DE PERMISOS Y OTRAS YERBAS


  Juega a que no ve, ignora lo que pasa. Si lo viera, debería hacer algo y está claro que no quiere o no puede. Es mucho compromiso, tal vez prefiere seguir su vida sin complicaciones innecesarias, sin mirar al costado. Demasiados problemas tiene para hacerse cargo de dramas ajenos. Con qué necesidad.
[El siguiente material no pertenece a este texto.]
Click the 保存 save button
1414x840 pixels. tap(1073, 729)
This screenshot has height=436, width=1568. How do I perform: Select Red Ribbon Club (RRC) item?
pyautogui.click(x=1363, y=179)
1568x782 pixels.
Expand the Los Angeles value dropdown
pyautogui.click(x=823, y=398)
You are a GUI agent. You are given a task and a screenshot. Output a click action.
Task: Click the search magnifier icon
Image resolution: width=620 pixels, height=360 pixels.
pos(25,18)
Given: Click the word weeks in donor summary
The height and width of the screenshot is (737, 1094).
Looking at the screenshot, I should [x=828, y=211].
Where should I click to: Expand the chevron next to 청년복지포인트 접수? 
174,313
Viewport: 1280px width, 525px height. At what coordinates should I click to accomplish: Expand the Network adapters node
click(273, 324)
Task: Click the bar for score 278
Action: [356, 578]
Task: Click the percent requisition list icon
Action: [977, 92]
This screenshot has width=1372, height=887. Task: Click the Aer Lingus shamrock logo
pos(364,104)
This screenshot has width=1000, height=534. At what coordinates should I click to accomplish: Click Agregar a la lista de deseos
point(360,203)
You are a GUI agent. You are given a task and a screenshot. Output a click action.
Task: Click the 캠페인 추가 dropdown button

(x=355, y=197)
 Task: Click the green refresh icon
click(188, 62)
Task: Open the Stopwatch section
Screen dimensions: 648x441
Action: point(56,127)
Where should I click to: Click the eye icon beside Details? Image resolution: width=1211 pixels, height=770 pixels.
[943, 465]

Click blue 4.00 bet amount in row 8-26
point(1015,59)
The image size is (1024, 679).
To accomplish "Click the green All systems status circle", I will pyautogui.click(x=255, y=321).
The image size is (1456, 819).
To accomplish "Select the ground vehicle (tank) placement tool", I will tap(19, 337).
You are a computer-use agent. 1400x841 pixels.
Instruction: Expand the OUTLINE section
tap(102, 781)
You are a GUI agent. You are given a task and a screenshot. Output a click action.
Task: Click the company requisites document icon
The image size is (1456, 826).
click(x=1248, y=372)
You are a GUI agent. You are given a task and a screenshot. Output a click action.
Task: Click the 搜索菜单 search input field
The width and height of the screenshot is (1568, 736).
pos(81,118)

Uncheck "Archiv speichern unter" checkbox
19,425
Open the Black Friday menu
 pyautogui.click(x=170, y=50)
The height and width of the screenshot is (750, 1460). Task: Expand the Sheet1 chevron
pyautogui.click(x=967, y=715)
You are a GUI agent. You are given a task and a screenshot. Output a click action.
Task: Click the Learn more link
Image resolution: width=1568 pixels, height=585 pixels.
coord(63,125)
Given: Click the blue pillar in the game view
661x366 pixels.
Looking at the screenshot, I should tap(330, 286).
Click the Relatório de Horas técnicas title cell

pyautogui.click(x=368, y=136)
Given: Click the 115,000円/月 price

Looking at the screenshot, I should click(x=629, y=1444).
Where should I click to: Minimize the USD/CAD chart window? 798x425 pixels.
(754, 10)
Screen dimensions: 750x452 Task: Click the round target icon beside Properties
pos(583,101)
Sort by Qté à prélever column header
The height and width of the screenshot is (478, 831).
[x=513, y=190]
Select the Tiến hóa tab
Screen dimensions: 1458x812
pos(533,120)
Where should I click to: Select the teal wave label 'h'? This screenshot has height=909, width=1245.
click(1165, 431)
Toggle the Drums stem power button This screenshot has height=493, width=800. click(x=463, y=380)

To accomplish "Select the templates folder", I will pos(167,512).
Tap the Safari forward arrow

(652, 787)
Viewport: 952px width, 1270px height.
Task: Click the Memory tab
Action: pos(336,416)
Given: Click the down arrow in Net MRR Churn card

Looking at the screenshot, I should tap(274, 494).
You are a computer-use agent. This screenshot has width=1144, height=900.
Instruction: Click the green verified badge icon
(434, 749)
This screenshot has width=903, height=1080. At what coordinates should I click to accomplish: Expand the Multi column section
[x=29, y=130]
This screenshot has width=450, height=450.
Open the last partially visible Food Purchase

    En mis pensamientos no te veo ni escucho,  mas bien tu quejido se oye como un ruido lejano, disuelto entre el bullicio de la calle y el tráfico de los autos. Casi no se de vos, ni quiero enterarme demasiado. Te llamo porque hay que hacerlo, se supone que madre e hija deben comunicarse, qué dirían los demás si no lo hiciera. ¿Quiero realmente decirte algo, contarte lo que me pasa? Te he dicho a veces que no tengo con quien hablar, que sólo lo hago con vos, pero no es cierto. Es difícil ser tan tajante y bastante inverosímil por cierto. Las palabras se las lleva el viento, después nadie sabrá lo que dije ni me pedirá cuentas, nadie se acordará de las promesas y decires y todo lo dicho quedará impune.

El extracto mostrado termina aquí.